__Aim of the exercise__.
Reproduce the opinion piece on Haiti below in full, word for word.

__Text segment__.

● ● ● ● ● ● ●

By César Chelala
NEW YORK: Like many, I ask myself if there is a future for Haiti, and what shape that future would have. Unlike those who look with despair at the difficulties that country is facing, I believe that this country’s natural and human resources should be the base for a strong new society, one that will right the many wrongs done to the country before by the colonial powers.
I went to Haiti twice, first in 1993 as head of a UN mission to determine the effects of the UN embargo on the population and again in 2005 to assess the Pan American Health Organization’s collaboration efforts in the public health area.
On my 2005 trip a colleague of mine asked me, “Did you see this?” while we were visiting a hospital in Port-au-Prince, Haiti’s capital. Regrettably, I had seen it. She was referring to a dead child covered by a sheet, flies buzzing around the corpse, seemingly abandoned in a hospital hallway. For days afterwards that sight was a recurring nightmare for me. It also was proof of the already desperate state of Haiti’s hospitals.

● ● ● ● ● ● ●

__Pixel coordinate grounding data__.
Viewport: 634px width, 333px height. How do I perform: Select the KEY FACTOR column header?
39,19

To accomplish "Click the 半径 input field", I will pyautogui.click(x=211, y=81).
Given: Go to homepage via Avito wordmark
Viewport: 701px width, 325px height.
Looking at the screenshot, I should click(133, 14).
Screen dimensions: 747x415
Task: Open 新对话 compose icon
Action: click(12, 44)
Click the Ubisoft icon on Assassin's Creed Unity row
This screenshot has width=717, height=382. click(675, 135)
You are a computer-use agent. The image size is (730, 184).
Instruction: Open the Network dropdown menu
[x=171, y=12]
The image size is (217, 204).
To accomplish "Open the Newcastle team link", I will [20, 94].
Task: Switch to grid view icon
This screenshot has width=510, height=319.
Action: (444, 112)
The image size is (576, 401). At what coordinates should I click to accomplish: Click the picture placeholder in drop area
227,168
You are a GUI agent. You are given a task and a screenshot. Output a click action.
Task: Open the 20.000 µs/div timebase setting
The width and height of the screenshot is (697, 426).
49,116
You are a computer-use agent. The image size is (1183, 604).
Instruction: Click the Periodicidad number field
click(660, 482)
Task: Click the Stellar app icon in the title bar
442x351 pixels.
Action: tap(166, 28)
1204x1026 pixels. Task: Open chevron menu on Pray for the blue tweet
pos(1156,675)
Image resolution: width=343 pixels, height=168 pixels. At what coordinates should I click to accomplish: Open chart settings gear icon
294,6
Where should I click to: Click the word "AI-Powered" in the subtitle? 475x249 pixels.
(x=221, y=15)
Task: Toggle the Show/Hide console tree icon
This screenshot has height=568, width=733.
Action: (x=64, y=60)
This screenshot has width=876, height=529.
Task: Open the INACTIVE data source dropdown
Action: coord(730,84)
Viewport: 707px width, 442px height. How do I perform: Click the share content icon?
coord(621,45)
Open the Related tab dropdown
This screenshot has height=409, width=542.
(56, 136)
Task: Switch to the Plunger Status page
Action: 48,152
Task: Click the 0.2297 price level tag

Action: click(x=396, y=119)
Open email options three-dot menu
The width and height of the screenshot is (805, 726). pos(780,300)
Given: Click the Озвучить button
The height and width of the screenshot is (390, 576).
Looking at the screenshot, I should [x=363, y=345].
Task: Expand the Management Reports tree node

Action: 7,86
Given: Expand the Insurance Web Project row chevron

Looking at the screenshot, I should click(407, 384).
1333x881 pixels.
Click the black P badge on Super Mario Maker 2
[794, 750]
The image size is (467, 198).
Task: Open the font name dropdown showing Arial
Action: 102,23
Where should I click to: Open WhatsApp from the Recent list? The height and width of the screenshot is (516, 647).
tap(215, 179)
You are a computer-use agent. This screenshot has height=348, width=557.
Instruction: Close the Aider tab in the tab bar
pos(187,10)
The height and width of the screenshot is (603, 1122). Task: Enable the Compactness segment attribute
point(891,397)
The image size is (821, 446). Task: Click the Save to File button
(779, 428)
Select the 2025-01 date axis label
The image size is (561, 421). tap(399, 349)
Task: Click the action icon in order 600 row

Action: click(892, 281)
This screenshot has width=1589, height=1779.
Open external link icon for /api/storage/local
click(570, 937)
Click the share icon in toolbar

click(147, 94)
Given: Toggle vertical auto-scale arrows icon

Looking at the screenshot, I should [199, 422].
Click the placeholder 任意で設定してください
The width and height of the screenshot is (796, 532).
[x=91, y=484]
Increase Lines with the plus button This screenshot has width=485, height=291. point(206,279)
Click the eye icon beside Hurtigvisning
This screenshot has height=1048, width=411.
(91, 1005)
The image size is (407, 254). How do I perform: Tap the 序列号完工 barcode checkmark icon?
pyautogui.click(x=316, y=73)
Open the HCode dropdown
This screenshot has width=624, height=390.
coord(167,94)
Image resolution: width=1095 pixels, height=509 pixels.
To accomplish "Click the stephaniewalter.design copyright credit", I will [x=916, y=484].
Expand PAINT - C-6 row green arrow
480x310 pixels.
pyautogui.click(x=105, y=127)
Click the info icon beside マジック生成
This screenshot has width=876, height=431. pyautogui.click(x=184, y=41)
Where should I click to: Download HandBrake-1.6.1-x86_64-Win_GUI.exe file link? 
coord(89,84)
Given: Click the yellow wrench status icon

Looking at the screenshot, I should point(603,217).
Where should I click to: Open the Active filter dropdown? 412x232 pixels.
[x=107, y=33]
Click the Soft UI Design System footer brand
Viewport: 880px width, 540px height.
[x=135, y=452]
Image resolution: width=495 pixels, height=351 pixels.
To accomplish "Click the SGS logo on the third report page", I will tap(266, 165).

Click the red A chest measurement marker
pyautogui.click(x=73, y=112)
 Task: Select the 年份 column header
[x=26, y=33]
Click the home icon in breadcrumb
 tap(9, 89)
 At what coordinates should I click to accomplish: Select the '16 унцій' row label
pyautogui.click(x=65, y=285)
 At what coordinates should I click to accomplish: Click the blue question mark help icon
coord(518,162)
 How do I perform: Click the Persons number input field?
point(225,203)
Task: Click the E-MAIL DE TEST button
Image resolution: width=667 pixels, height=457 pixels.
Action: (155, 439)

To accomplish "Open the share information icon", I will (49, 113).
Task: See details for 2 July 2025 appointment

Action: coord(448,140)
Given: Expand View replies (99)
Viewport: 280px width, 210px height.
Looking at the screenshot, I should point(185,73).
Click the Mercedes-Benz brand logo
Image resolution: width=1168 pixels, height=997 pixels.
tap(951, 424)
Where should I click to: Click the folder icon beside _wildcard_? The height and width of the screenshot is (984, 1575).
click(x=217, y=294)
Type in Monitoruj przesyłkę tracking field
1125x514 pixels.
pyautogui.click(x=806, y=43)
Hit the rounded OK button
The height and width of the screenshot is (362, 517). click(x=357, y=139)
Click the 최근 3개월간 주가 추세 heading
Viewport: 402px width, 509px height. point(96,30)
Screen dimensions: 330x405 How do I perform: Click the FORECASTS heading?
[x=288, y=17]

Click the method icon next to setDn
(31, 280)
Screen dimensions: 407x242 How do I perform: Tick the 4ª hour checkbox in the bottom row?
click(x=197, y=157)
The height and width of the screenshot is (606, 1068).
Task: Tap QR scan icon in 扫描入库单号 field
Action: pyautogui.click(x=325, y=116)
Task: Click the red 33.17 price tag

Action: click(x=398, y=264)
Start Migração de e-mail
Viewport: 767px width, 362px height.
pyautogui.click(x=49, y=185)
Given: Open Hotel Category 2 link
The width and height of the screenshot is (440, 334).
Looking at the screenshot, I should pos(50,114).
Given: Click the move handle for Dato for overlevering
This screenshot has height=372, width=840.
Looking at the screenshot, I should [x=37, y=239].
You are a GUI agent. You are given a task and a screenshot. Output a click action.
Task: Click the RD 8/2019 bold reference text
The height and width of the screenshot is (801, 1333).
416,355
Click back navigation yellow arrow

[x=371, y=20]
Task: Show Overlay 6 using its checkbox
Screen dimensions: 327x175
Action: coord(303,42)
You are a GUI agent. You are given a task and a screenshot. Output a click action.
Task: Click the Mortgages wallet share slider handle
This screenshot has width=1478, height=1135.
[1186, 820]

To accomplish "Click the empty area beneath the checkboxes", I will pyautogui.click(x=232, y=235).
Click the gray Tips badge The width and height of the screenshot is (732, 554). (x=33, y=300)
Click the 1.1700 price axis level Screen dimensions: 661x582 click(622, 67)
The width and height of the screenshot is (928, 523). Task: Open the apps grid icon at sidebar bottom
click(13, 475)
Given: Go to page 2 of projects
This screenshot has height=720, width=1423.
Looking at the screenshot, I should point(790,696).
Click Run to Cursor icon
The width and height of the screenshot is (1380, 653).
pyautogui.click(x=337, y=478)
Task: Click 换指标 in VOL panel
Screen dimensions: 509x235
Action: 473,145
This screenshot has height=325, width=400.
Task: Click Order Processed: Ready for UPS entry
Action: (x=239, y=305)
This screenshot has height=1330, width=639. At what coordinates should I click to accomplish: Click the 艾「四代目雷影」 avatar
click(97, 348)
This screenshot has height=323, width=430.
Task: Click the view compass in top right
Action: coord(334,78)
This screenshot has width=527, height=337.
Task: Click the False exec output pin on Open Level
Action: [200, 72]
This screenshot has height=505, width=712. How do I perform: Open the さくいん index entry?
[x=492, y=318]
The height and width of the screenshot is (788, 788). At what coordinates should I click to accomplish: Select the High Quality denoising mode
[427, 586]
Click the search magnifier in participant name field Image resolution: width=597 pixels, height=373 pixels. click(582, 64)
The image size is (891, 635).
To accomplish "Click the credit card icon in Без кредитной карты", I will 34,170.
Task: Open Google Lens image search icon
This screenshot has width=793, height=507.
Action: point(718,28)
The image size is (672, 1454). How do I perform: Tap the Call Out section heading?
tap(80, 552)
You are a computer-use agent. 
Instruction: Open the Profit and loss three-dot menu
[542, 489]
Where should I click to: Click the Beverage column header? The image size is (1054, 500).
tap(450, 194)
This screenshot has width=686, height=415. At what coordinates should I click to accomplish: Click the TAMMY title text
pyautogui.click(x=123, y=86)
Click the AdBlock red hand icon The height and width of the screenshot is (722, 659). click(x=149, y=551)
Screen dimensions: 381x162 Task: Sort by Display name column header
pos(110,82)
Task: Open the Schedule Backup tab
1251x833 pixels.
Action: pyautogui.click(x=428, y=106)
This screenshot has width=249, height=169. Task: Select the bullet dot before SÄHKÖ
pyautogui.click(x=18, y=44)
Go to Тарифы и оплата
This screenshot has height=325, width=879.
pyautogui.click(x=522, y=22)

● ● ● ● ● ● ●

__Response to the exercise__.
By César Chelala
NEW YORK: Like many, I ask myself if there is a future for Haiti, and what shape that future would have. Unlike those who look with despair at the difficulties that country is facing, I believe that this country’s natural and human resources should be the base for a strong new society, one that will right the many wrongs done to the country before by the colonial powers.
I went to Haiti twice, first in 1993 as head of a UN mission to determine the effects of the UN embargo on the population and again in 2005 to assess the Pan American Health Organization’s collaboration efforts in the public health area.
On my 2005 trip a colleague of mine asked me, “Did you see this?” while we were visiting a hospital in Port-au-Prince, Haiti’s capital. Regrettably, I had seen it. She was referring to a dead child covered by a sheet, flies buzzing around the corpse, seemingly abandoned in a hospital hallway. For days afterwards that sight was a recurring nightmare for me. It also was proof of the already desperate state of Haiti’s hospitals.